Try it.
Please give back, word for word, only the lines starting at the one containing "Click the Время ввода slider handle" and ending at the one containing "Given: Click the Обновить refresh button" within the material below.
----- Record extracts -----
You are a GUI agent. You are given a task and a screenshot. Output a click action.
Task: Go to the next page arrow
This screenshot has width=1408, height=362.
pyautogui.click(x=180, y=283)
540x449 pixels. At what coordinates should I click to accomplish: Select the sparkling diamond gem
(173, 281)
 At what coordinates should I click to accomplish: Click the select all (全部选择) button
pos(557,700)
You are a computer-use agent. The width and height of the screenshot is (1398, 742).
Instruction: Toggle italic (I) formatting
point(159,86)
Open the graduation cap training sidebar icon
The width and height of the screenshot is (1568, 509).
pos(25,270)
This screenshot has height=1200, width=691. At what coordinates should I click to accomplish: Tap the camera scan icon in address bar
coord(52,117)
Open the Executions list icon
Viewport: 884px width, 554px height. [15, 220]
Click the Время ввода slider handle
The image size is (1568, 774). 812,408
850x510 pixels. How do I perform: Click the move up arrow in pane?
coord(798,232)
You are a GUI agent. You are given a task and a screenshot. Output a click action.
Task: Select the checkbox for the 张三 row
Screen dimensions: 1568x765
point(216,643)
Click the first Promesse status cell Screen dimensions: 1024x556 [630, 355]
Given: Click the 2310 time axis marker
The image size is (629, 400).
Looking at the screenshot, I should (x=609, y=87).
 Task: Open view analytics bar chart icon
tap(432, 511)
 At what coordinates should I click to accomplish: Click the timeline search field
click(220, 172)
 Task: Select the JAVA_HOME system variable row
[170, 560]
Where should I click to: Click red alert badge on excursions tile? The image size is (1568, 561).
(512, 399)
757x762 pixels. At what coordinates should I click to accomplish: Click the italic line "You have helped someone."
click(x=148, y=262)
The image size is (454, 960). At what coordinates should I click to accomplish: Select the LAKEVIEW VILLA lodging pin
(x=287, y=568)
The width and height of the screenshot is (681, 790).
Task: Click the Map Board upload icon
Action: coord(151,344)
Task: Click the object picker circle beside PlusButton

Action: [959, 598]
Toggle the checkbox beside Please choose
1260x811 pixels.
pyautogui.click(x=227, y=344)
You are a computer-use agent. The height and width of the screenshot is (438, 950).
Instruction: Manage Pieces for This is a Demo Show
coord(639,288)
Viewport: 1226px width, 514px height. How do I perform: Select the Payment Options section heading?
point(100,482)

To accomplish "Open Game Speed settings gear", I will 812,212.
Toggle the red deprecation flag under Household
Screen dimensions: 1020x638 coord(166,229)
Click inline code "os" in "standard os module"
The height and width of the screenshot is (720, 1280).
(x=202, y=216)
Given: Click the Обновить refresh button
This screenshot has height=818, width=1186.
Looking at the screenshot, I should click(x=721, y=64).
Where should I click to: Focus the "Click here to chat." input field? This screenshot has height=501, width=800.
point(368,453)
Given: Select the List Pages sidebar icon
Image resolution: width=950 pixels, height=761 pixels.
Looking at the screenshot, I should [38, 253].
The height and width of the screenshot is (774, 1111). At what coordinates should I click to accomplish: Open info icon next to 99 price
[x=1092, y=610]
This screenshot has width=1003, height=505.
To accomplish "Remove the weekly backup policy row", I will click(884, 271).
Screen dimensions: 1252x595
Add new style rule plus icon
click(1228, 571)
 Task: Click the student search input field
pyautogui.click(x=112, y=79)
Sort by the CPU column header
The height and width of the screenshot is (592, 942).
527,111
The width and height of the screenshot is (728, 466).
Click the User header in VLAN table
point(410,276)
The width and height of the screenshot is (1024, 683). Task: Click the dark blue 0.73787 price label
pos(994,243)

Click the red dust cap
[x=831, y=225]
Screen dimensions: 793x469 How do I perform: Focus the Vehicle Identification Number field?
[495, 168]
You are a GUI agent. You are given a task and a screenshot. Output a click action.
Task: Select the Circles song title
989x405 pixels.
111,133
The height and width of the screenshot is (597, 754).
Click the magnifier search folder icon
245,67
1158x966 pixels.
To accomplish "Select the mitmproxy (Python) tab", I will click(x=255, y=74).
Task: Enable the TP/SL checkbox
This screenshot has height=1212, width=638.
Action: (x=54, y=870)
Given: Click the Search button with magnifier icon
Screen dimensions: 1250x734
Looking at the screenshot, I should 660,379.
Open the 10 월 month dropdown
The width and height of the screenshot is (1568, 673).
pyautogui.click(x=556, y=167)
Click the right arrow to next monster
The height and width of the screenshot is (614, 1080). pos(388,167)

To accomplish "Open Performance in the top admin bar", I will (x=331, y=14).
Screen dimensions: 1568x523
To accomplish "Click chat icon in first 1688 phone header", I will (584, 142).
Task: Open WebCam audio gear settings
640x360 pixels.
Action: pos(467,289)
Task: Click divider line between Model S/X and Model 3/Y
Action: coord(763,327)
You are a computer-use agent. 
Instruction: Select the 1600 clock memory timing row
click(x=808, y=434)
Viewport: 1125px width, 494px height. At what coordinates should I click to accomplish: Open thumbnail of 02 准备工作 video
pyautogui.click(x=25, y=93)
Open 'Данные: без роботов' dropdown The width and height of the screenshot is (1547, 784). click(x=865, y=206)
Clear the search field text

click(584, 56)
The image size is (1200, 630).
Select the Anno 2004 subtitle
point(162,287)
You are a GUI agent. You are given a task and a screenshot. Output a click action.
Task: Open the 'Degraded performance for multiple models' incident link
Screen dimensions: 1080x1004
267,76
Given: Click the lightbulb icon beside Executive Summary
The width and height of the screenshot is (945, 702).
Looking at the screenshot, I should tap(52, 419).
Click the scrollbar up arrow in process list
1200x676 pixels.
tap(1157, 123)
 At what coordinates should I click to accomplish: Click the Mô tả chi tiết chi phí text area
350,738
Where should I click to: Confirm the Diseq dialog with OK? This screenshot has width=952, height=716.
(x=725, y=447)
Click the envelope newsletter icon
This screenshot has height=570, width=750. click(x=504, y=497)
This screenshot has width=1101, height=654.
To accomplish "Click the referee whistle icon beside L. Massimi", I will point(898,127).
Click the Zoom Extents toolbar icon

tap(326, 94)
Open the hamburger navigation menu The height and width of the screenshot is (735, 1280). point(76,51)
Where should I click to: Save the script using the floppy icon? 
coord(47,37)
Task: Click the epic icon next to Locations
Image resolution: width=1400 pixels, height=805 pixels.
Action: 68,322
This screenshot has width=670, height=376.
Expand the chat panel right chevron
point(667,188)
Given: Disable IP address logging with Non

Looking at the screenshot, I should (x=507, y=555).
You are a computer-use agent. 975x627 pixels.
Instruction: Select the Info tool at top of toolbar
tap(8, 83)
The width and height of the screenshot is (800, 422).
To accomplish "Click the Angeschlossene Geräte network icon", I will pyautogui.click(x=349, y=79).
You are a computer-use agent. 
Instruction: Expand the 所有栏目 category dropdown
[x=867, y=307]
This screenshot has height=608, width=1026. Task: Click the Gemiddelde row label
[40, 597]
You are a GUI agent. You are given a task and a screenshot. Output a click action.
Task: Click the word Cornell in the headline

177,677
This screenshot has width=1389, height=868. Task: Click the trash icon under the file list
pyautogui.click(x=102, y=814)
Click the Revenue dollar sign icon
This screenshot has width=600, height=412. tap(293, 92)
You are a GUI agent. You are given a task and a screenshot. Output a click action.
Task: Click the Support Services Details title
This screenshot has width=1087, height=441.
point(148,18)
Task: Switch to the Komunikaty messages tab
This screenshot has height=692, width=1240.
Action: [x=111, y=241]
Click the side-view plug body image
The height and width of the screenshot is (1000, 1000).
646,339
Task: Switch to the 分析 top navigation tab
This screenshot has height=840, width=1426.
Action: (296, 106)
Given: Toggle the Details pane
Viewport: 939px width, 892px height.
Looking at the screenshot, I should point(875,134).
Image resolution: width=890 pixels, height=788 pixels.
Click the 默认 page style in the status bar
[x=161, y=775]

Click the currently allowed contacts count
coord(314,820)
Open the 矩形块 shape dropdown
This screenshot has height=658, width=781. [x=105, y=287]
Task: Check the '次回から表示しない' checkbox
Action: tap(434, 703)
-----
Solution to the problem.
Click the Время ввода slider handle
The image size is (1568, 774). 812,408
850x510 pixels. How do I perform: Click the move up arrow in pane?
coord(798,232)
You are a GUI agent. You are given a task and a screenshot. Output a click action.
Task: Select the checkbox for the 张三 row
Screen dimensions: 1568x765
point(216,643)
Click the first Promesse status cell Screen dimensions: 1024x556 [630, 355]
Given: Click the 2310 time axis marker
The image size is (629, 400).
Looking at the screenshot, I should (x=609, y=87).
 Task: Open view analytics bar chart icon
tap(432, 511)
 At what coordinates should I click to accomplish: Click the timeline search field
click(220, 172)
 Task: Select the JAVA_HOME system variable row
[170, 560]
Where should I click to: Click red alert badge on excursions tile? The image size is (1568, 561).
(512, 399)
757x762 pixels. At what coordinates should I click to accomplish: Click the italic line "You have helped someone."
click(x=148, y=262)
The image size is (454, 960). At what coordinates should I click to accomplish: Select the LAKEVIEW VILLA lodging pin
(x=287, y=568)
The width and height of the screenshot is (681, 790).
Task: Click the Map Board upload icon
Action: coord(151,344)
Task: Click the object picker circle beside PlusButton

Action: [959, 598]
Toggle the checkbox beside Please choose
1260x811 pixels.
pyautogui.click(x=227, y=344)
You are a computer-use agent. The height and width of the screenshot is (438, 950).
Instruction: Manage Pieces for This is a Demo Show
coord(639,288)
Viewport: 1226px width, 514px height. How do I perform: Select the Payment Options section heading?
point(100,482)

To accomplish "Open Game Speed settings gear", I will 812,212.
Toggle the red deprecation flag under Household
Screen dimensions: 1020x638 coord(166,229)
Click inline code "os" in "standard os module"
The height and width of the screenshot is (720, 1280).
(x=202, y=216)
Given: Click the Обновить refresh button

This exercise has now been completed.